By Kirk Wakefield, Edwin W. Streetman Professor of Retail Marketing, Hankamer School of Business, Baylor University

In some ways, it’s hard to imagine exposure during the Super Bowl is worth the cost. The average CPM (cost per 1000 households) during primetime TV was just over $22 this past year. The CPM for the Super Bowl is over three times that at about $76. If the brand wants to gain exposure to its target audience, there are far cheaper and better targeted alternatives. So, exposure and its associated objective of gaining awareness can’t be the reason for advertising in the Super Bowl.

Brands and agencies representing mass marketed and frequently consumed products by the majority of Americans might argue their target audiences widely overlap with the 160 million who tune in for at least part of the game.
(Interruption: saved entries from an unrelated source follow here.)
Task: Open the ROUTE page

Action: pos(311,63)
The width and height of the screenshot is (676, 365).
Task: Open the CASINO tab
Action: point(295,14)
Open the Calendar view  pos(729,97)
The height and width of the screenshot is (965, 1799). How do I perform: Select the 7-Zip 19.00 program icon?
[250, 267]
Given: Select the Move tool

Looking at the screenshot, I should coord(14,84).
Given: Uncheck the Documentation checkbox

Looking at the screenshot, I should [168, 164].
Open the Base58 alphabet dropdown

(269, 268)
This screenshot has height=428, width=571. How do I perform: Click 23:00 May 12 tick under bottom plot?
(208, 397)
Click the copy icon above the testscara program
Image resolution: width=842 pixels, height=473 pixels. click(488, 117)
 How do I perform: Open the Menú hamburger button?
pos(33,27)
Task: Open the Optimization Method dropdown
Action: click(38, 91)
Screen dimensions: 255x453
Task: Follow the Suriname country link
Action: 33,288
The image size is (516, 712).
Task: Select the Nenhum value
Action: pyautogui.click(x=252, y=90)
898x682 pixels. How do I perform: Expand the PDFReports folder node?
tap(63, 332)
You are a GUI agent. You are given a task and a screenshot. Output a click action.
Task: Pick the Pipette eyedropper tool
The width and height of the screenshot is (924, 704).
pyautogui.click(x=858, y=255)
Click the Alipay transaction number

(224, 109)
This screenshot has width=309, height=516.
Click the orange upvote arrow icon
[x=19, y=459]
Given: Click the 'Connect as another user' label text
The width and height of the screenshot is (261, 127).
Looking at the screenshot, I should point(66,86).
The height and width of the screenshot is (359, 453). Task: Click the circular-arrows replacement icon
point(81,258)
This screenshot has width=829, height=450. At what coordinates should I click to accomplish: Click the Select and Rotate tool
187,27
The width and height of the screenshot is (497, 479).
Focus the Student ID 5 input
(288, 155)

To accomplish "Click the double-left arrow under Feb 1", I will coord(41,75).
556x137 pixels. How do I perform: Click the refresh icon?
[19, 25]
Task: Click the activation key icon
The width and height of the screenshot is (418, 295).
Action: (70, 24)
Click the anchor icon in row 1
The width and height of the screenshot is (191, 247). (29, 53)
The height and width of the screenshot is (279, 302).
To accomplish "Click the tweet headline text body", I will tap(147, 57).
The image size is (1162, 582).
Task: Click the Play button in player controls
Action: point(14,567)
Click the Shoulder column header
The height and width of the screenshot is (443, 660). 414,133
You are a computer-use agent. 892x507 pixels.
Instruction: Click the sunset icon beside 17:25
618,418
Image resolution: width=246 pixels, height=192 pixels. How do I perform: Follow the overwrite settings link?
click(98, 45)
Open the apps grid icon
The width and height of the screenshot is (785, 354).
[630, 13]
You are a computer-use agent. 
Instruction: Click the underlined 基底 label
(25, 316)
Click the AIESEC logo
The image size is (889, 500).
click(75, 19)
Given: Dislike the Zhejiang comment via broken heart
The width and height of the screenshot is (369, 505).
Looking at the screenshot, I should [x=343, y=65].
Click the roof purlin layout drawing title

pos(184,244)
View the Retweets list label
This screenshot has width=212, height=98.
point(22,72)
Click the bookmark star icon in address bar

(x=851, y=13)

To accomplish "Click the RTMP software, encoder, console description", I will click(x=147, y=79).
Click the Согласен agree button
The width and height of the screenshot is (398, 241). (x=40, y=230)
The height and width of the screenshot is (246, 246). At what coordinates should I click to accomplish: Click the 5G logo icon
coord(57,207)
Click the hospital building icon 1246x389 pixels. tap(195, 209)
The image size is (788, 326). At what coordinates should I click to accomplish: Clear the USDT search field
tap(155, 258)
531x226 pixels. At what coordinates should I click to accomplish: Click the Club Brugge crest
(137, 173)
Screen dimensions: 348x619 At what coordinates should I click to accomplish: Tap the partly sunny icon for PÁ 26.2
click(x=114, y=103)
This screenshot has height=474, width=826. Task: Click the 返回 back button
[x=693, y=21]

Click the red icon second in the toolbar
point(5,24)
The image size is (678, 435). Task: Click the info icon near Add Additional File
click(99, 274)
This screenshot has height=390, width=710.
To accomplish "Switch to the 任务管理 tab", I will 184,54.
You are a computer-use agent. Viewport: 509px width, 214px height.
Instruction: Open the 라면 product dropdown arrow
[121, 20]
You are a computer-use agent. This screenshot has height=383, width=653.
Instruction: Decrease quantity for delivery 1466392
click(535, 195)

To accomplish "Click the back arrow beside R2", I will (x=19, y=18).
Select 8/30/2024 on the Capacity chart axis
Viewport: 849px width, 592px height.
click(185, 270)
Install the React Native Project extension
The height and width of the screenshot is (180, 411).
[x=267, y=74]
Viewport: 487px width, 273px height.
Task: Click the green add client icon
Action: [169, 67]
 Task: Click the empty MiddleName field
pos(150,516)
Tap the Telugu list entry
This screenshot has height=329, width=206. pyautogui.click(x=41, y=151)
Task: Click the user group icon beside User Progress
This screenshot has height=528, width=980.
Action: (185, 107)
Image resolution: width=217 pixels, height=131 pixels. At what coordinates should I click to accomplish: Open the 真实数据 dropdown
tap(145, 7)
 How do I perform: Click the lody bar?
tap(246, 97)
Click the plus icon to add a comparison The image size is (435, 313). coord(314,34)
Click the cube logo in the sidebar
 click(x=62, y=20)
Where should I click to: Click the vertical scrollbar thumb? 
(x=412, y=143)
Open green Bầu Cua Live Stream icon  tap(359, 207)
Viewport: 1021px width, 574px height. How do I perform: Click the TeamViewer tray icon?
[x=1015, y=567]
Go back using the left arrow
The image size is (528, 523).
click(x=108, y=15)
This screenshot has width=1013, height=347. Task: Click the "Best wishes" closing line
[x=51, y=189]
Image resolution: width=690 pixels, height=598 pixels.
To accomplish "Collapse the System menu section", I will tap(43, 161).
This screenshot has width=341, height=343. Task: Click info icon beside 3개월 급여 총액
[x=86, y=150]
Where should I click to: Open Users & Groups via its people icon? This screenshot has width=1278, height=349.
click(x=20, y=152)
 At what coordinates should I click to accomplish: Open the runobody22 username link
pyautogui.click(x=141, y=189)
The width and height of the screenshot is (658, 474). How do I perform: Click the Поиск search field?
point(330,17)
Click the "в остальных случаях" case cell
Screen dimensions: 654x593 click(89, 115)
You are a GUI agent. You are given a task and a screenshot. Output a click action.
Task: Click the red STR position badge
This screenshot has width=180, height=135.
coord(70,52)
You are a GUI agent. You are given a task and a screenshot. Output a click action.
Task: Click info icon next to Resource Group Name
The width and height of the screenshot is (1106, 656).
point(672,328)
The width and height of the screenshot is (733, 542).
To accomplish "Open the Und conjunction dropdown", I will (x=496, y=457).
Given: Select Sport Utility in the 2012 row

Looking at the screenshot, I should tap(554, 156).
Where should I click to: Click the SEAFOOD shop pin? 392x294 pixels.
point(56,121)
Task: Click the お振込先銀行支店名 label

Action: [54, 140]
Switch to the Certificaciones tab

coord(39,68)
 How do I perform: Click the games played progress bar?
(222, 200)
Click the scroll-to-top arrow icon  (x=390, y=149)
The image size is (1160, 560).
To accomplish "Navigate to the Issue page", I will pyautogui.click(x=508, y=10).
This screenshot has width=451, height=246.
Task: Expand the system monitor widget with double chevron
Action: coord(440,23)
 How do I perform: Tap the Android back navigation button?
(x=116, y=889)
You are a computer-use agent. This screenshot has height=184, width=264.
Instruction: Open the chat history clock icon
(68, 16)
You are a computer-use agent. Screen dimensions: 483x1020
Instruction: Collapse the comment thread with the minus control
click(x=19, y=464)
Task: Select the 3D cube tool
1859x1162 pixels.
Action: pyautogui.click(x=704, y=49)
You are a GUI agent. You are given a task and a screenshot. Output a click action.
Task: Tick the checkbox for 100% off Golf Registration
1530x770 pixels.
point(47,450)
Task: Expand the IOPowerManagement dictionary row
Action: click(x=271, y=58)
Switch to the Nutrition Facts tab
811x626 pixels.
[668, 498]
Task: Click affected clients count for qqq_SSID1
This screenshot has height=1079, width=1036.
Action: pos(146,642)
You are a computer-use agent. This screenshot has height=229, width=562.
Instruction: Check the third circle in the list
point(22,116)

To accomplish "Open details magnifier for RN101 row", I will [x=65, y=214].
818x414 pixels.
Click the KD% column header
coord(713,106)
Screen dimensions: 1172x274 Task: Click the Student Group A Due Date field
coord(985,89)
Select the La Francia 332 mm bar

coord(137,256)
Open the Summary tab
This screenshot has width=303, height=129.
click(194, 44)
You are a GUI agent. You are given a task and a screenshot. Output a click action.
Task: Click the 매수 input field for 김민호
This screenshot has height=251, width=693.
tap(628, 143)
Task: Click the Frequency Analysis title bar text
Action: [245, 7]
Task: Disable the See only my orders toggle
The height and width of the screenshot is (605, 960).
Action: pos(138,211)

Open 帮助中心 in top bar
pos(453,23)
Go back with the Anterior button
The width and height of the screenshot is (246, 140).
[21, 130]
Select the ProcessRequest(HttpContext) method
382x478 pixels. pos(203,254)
That argument fails first on the facts of CPM. The argument fails again based on the effective CPM for the brand.

What percentage of the audience are viable targets?

Let’s take car manufacturers. Americans on average now keep their cars for over ten years. Let’s suppose maybe even two in ten is in the market for a new car. That means that 80% of the audience might even like the ad, but the information is immaterial to them. What we know from research is they won’t much like the ad because they won’t even pay attention. Audiences tune out if product involvement is low. Look at last year’s least popular ads and you’ll find automotive leading the way. Consequently, the advertising waste spent communicating to an audience not in the market makes the effective CPM multiples of the already bloated $76 CPM. Take that one step further and ask how many of those in the buying market (the 10-20%) are in the market for a BMW, Mercedes, or Audi? All of these recent Super Bowl advertisers are spending $3.5 million for 30 seconds to talk to a fraction of the audience.

The second major issue is a matter of relatedness and context. Does the brand and the advertising fit with the sports/entertainment context of the Super Bowl?

Budweiser, Pepsi and Coke may seem to make sense, as they are a part of the fan experience in many sports venues. The question is, “Do they really gain anything else by being in the Super Bowl, given that they already hit this audience hard and heavy the rest of the year?” My studied guess is that brand loyalty among sports fans for these sports advertisers is no better off because of the Super Bowl, since they have already saturated this market.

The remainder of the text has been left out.